_SHORT EXERCISE:_ Reproduce the data verbatim, everything from the line containing "1512x807 pixels. Task: Click" down to the line containing "Action: pos(1294,643)", with both of those lines included.
****
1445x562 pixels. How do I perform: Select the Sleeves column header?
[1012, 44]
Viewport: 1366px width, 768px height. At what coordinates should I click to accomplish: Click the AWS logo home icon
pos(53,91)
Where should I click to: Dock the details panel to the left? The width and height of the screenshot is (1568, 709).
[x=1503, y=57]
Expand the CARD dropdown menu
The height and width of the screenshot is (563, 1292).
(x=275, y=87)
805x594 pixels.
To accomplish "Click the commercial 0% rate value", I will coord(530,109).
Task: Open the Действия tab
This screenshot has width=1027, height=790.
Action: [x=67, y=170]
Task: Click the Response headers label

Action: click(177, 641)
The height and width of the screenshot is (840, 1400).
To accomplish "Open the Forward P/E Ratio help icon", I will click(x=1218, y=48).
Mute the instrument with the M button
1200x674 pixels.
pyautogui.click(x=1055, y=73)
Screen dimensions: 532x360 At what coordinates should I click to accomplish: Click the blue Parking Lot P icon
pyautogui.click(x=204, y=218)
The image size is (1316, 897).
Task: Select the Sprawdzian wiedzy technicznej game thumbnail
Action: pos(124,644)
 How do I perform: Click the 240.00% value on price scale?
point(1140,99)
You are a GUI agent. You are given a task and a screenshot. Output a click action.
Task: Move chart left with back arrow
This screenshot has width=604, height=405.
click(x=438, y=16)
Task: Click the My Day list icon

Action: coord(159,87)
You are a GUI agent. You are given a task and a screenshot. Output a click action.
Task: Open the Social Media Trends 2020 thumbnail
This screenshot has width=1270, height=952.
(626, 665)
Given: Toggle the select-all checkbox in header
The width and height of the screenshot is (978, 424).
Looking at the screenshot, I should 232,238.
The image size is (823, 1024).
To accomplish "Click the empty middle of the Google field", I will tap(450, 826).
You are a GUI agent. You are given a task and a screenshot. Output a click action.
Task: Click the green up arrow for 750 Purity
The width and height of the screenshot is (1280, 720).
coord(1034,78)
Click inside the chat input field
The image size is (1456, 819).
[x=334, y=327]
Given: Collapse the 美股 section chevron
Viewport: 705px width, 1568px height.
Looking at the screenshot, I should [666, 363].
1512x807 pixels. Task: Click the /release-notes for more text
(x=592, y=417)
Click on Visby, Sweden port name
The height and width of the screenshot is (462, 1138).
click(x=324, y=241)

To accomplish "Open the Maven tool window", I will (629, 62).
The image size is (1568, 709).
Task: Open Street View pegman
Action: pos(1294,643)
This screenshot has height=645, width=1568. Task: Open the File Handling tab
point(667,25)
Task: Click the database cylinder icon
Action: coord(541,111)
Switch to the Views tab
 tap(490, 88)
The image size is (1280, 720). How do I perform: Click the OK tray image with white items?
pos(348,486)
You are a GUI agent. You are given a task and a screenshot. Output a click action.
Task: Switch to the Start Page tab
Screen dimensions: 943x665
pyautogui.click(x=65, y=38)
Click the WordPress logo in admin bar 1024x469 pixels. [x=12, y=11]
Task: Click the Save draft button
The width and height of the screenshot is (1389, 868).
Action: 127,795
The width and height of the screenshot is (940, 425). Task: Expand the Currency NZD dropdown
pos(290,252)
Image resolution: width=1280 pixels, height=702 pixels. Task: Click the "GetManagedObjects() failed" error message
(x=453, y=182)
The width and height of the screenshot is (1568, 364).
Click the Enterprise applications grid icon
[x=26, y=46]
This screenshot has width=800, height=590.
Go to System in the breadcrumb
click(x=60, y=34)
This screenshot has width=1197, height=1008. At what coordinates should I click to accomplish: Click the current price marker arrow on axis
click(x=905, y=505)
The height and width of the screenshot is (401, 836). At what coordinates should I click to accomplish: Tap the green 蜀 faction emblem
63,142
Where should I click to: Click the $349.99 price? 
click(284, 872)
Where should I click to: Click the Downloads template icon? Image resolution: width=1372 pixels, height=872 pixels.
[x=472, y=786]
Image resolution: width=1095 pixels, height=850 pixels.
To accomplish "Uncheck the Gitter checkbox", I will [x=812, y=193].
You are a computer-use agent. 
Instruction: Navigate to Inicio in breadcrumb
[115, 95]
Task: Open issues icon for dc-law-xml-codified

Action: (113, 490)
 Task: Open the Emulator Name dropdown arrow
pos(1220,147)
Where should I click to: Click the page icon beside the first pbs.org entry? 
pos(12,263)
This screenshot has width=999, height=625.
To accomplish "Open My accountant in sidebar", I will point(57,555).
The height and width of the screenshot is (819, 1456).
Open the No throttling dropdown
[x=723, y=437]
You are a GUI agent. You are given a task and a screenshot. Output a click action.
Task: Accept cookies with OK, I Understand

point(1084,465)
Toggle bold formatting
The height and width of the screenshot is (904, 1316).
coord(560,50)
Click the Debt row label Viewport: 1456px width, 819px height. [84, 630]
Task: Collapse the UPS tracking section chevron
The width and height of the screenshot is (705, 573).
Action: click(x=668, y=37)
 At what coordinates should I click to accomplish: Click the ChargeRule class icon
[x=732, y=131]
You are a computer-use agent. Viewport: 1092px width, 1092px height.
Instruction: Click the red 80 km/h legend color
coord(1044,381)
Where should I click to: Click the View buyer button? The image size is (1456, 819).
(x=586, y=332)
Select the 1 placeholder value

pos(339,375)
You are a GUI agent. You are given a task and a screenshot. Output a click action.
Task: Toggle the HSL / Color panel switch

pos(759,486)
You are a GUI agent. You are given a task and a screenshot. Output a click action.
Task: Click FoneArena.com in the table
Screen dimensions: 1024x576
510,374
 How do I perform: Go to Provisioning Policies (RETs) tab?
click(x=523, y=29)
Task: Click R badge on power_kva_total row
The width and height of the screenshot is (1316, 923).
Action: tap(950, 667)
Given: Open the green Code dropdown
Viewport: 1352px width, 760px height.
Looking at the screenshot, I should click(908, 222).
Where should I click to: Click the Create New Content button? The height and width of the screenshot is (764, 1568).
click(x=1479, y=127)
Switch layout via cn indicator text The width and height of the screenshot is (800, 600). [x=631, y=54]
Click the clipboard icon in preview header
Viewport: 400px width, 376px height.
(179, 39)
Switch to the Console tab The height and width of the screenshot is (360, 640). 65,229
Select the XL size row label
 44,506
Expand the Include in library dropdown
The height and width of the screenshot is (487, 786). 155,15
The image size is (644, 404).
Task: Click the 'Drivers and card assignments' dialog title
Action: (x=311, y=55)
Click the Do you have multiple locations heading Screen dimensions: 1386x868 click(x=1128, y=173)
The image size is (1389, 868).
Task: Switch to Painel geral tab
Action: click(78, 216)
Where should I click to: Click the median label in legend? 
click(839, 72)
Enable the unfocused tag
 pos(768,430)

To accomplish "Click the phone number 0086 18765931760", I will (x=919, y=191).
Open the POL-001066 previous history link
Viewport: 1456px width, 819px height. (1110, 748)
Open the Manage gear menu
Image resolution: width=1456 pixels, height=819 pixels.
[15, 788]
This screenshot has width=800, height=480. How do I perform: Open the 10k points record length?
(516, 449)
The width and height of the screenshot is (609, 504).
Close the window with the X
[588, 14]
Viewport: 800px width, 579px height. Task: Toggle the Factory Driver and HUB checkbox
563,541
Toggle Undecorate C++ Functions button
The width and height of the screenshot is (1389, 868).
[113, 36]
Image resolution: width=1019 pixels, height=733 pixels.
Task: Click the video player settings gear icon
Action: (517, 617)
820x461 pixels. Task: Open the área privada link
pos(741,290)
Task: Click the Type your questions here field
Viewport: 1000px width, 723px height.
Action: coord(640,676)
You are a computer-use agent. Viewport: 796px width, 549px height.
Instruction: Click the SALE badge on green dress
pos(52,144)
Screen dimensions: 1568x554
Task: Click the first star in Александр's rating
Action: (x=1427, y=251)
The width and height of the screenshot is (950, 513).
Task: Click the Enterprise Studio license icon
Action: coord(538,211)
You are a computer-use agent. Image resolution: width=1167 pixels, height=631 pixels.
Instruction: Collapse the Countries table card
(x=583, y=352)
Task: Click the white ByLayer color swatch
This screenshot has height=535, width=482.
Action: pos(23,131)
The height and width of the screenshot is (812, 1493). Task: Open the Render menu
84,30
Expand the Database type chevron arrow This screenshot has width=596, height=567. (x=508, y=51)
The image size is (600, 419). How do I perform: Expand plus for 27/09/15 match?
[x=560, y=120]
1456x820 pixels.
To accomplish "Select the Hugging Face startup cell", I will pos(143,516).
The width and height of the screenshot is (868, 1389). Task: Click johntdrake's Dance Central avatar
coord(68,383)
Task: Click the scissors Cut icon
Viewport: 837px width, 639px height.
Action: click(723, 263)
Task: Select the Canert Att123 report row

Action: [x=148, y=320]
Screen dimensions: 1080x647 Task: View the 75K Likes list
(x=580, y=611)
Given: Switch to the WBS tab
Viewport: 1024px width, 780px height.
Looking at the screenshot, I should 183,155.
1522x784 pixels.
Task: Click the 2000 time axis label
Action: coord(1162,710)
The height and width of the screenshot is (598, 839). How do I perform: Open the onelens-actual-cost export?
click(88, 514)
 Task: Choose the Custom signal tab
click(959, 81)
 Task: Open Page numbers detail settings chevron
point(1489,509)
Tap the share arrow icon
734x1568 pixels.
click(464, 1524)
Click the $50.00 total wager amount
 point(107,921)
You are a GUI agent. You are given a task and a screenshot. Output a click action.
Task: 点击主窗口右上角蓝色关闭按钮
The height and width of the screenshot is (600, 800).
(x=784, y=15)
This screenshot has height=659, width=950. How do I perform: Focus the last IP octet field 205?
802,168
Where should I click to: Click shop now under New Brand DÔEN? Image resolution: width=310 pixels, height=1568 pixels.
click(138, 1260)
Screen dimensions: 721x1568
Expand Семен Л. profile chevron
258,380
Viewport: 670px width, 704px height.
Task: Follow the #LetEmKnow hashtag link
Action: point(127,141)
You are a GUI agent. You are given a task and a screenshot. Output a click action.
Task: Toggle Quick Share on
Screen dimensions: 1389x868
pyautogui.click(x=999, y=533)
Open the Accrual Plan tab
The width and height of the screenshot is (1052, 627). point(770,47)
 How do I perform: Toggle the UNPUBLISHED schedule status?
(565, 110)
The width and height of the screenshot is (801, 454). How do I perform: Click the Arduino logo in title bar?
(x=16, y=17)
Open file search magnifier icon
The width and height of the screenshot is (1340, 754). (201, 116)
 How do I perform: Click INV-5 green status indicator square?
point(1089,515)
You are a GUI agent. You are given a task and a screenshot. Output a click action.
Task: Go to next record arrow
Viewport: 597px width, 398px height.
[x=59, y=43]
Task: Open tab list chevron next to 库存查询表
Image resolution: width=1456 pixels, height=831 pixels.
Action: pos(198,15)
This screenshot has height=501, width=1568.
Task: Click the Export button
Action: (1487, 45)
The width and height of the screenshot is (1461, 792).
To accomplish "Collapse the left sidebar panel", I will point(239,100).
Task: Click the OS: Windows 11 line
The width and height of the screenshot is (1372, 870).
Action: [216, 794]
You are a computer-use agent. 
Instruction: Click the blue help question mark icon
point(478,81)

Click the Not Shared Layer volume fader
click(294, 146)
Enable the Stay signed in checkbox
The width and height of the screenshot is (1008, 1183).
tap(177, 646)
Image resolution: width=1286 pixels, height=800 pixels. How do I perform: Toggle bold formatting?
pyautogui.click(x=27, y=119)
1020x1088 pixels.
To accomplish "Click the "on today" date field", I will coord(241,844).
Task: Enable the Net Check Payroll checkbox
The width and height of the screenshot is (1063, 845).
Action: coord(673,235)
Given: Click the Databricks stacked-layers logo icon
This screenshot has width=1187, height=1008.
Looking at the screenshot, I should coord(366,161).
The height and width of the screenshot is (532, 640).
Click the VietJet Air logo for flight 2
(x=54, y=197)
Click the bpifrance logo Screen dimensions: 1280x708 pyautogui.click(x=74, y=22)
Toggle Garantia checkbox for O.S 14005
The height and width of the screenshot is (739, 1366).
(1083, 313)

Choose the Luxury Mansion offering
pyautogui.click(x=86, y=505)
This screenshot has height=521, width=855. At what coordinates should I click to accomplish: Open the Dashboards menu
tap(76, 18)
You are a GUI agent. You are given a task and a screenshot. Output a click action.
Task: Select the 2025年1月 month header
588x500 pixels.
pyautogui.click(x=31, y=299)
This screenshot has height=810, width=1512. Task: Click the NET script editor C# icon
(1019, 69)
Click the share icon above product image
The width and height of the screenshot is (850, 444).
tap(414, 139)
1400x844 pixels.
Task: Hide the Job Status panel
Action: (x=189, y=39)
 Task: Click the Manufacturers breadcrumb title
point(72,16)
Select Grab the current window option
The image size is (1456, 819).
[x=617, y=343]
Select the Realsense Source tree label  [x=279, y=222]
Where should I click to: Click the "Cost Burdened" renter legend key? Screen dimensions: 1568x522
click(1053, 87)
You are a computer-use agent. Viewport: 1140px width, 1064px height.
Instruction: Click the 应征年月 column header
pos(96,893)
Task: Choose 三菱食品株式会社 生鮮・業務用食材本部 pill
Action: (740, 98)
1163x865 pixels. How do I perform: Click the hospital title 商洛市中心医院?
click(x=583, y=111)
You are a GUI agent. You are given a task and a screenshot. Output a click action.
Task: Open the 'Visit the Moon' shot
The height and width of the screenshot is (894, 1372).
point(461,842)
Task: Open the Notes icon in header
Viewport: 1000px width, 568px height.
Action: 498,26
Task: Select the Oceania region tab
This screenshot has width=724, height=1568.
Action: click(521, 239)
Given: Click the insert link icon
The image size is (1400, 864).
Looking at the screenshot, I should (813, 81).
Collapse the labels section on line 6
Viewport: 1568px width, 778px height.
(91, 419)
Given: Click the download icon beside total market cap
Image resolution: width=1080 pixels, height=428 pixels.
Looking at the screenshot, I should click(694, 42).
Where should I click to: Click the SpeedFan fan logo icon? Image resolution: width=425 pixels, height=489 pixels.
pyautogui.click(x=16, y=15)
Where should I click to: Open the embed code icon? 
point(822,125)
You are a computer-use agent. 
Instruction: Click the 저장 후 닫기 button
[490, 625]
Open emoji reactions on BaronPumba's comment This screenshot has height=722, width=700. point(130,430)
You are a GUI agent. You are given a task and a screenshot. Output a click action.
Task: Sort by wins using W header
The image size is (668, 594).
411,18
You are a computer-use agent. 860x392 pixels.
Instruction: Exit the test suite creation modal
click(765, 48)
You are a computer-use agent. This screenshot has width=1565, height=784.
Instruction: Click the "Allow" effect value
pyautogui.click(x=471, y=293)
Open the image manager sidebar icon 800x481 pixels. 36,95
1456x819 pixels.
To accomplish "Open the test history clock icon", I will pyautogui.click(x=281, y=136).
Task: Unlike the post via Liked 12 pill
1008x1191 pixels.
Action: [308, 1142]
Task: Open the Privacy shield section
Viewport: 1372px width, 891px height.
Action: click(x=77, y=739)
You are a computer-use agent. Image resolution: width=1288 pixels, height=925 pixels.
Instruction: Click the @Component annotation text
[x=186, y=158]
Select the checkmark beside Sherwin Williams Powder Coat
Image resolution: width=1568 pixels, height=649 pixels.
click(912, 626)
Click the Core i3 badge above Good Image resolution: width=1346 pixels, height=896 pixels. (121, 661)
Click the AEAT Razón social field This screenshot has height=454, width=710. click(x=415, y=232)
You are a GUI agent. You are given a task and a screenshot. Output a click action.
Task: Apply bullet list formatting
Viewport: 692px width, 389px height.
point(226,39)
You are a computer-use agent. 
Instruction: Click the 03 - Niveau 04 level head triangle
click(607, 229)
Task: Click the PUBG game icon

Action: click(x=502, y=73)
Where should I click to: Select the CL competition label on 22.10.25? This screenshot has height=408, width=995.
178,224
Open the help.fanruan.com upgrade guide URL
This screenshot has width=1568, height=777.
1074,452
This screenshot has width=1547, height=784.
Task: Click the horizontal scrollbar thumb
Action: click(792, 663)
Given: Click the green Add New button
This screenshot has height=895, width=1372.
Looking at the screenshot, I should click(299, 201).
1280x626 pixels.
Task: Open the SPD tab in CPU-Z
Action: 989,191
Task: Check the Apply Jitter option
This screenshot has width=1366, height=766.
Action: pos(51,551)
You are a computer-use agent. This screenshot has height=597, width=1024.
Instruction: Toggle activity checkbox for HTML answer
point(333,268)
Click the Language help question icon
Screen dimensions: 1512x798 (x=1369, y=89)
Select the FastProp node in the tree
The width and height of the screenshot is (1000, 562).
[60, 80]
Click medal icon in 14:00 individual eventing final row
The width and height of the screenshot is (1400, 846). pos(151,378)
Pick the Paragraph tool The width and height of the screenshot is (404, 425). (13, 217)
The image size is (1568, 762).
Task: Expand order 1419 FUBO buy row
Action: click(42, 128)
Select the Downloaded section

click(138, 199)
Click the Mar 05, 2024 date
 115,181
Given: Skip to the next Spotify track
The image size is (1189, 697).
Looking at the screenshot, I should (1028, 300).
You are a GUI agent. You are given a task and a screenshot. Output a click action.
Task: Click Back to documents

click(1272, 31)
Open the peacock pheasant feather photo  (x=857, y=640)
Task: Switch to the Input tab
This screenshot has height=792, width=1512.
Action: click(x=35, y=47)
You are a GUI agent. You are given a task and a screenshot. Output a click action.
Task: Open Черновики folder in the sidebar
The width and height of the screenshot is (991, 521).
****
_RESULT FOR THIS EXERCISE:_
1512x807 pixels. Task: Click the /release-notes for more text
(x=592, y=417)
Click on Visby, Sweden port name
The height and width of the screenshot is (462, 1138).
click(x=324, y=241)

To accomplish "Open the Maven tool window", I will (629, 62).
The image size is (1568, 709).
Task: Open Street View pegman
Action: pos(1294,643)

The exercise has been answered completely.